L’INVS est régulièrement sollicitée pour mettre en place des dispositifs de veille et d’alerte autour des grands rassemblements de population, Armada de Rouen, coupes du monde de football ou de rugby et autres voyages pontificaux. Les foules représentent des facteurs de risques que les investigations épidémiologiques ont l’habitude d’identifier avec précision. Mais dans le cas de l’afflux de population redouté autour du Pic de Bugarach (Aude), à l’occasion du 21 décembre, et de la supposée fin du monde annoncée par les calendriers mayas, les spécialistes font face à l’inconnu. L’ARS (Agence régionale de santé) et la CIRE de Montpellier, ont été saisies par le préfet Éric Freysselinard, lors d’une réunion le 15 novembre « Jusqu’à présent, les évaluations qui nous ont été demandées ont toujours concerné des environnements urbains, où nous pouvons nous appuyer sur des outils comme SOS médecins, ou le SAMU, note Amandine Cochet, épidémiologiste et ingénieur en santé (CIRE de Montpellier). Ici, le milieu rural des Corbières est dépourvu de tels relais d’information. » De surcroît, l’estimation du nombre des aventuriers de l’arche de Bugarach accourus pour échapper au naufrage des continents restera jusqu’au dernier moment incertaine. Tout au plus a-t-on dénombré 1,5 million de références sur le moteur de recherche Google.

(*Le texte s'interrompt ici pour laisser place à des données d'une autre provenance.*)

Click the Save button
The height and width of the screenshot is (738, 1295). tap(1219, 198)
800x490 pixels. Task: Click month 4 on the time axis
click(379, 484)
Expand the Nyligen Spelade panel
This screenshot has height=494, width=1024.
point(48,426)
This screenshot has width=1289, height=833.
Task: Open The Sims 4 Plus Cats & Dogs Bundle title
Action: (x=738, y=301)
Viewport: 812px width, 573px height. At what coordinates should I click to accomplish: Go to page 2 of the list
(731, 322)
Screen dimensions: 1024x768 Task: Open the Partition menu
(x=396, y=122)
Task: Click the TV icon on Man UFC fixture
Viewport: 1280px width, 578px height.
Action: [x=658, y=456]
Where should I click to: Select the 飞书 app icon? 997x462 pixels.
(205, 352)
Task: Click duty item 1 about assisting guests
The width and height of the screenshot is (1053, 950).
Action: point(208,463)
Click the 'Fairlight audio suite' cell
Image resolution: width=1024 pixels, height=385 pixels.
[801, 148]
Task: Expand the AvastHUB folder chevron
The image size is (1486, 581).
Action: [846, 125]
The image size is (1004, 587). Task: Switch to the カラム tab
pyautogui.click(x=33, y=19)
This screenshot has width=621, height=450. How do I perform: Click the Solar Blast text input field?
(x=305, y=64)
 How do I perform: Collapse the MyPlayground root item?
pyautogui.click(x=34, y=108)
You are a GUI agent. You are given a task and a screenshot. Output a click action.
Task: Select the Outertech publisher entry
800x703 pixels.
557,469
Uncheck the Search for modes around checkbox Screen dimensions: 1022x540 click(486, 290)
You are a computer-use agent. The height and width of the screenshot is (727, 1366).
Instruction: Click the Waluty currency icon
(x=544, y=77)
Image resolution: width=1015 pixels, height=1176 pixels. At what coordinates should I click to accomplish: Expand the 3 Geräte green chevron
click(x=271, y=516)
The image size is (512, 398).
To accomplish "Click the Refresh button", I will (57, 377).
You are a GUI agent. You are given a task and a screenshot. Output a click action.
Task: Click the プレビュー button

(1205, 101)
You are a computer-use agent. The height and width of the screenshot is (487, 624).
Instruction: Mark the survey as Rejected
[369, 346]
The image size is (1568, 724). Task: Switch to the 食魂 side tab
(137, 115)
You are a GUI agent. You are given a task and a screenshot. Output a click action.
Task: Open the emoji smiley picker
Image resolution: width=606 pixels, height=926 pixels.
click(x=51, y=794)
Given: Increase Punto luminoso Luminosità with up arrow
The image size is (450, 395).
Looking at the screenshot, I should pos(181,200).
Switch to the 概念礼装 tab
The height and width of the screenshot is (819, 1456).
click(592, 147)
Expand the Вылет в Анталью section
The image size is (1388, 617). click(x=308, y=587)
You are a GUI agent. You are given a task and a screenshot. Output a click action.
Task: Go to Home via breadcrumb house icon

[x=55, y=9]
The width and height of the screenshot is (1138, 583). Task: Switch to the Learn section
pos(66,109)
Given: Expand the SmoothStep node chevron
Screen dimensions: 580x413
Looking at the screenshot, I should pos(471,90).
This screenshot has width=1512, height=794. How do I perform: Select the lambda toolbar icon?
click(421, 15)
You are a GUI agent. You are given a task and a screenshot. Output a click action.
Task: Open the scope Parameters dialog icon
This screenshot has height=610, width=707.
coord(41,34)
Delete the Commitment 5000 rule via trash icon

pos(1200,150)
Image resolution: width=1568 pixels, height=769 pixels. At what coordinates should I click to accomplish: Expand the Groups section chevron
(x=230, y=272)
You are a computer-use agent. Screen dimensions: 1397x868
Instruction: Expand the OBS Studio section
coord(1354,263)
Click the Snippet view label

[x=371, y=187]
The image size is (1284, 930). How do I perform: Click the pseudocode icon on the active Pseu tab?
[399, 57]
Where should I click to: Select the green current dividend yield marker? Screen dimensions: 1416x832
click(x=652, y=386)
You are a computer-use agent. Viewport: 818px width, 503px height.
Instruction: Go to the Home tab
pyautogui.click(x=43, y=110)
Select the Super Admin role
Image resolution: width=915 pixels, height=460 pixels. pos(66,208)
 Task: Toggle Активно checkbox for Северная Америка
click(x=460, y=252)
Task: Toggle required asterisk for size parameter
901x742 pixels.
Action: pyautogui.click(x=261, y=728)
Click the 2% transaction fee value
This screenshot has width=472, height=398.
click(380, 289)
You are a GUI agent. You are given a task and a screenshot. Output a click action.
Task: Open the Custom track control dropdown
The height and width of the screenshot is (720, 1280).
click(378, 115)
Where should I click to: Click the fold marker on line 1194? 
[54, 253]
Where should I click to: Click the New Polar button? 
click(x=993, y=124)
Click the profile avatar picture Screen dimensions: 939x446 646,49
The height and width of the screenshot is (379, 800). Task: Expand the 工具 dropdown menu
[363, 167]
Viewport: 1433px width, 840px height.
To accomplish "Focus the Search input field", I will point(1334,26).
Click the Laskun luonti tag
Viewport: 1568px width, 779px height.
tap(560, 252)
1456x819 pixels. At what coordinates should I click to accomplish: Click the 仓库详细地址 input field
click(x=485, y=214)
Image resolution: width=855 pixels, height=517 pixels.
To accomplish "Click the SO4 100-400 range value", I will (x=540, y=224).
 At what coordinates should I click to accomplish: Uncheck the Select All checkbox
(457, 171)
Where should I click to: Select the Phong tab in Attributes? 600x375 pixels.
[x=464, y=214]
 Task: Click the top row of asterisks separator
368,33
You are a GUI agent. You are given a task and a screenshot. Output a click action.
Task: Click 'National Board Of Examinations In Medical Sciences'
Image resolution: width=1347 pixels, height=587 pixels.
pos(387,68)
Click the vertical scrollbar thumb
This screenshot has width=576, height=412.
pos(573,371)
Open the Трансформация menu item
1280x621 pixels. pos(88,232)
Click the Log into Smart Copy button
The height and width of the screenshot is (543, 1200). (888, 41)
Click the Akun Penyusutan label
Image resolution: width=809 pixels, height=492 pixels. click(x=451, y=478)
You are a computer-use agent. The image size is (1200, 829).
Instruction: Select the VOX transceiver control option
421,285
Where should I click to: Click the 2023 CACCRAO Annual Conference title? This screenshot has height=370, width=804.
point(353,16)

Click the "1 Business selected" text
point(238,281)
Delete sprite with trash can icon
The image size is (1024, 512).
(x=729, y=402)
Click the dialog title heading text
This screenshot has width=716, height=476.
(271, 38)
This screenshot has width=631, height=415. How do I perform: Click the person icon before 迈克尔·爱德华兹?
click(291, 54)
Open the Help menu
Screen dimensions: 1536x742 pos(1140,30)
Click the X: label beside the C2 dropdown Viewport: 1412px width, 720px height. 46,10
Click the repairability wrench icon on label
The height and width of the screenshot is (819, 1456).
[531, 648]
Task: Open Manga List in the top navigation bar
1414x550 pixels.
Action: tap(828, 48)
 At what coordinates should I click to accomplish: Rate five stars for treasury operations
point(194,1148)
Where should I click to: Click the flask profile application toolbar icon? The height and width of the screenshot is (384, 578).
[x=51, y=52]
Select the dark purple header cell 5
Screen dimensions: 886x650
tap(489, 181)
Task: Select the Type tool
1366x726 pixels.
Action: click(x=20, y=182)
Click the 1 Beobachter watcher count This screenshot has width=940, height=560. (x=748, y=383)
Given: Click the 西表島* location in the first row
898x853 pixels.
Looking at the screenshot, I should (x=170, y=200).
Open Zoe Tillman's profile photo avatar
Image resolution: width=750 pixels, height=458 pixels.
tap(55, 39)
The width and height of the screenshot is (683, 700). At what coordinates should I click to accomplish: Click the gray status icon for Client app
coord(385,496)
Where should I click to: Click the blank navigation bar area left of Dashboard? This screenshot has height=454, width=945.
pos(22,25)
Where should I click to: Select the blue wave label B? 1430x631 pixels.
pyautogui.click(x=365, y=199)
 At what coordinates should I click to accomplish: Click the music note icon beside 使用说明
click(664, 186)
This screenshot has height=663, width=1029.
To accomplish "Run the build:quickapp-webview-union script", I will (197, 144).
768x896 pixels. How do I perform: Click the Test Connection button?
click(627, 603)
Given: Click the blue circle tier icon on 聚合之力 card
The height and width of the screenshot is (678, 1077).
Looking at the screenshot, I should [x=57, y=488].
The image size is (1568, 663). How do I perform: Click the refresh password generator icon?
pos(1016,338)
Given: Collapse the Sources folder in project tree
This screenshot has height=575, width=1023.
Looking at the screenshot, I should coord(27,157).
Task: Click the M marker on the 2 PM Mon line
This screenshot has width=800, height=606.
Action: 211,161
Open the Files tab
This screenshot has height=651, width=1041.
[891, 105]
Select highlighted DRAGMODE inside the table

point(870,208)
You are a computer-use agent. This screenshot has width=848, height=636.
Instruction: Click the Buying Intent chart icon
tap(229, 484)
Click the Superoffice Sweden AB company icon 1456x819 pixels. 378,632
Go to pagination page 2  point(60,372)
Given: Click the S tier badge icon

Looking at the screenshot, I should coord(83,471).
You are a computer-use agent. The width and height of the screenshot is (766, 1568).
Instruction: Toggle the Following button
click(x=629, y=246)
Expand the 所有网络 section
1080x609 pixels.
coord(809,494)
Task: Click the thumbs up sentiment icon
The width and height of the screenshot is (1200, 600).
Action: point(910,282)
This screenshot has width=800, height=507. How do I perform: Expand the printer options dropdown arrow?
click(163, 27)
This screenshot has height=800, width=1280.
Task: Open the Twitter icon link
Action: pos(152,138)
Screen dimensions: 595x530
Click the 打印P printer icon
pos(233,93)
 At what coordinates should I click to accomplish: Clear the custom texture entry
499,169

Syndromes collectifs inexpliqués.
Qu’à cela ne tienne, la CIRE va mener l’enquête à partir des données collectées en direct par le PMA (poste médical avancé) installé sur place, sous la direction du Dr Axel Wiegandt, responsable de la CRDS (cellule régionale défense et sécurité) de l’ARS (« Le Quotidien » du 26 novembre). « L’objectif, précise l’épidémiologiste de la CIRE, est de détecter tout phénomène nécessitant l’adoption de mesures prophylactiques immédiates : syndromes méningés, cas groupés de gastro-entérites, TIAC (toxi-infections alimentaires collectives), syndromes respiratoires, suspicions d’intoxication au monoxyde de carbone, usages de produits psychotropes, sans oublier les syndromes collectifs inexpliqués (SCI). »
Selon le guide publié en 2010 par l’InVS, « ces phénomènes de SCI ne trouvent pas d’explication fondée sur un mécanisme simple d’interaction entre l’environnement physicochimique et les processus biologiques ». Ils suscitent divers types d’épidémies : neurologiques (malaises, céphalées), dermatologiques (prurit, éruptions cutanées), symptômes ORL (irritations, inflammations) ou digestifs (douleurs abdominales, nausées). « En général, souligne Amandine Cochet, ces syndromes surviennent en milieu clos avec un facteur de déclenchement réel, comme une odeur particulière. En l’occurrence, ce sont les phénomènes d’ordre psychogène qui seront spécialement surveillés, en lien avec la CMP (cellules médico-psychologiques) qui sera intégrée au PMA. » Des hallucinations collectives, avec des passages à l’acte « en cascade » font partie des tableaux éventuels.
Courrier aux généralistes.
L’ARS devrait adresser dans les tout prochains jours un courrier aux généralistes installés dans un rayon d’une quinzaine de km autour de Bugarach, soit une vingtaine de praticiens. Leur attention sera attirée sur la nécessité de transmettre sans délai à la CRDS tout signalement de MDO (maladie à déclaration obligatoire) et d’événements sanitaires et médicaux inhabituels.
« Mais il n’est pas question de monter sur cette affaire une usine à gaz, prévient la responsable de la CIRE, avec un lourd dispositif de veille. Tout au plus les moyens de la CIRE de Montpellier seront-ils mutualisés avec ceux de la CIRE Sud de Marseille, et un spécialiste sera d’astreinte pendant la période la plus chargée. » Si l’épidémiologie de l’Apocalypse ne cède pas au catastrophisme, Bugarach devrait être pendant quelques jours le village français doté de la meilleure veille sanitaire.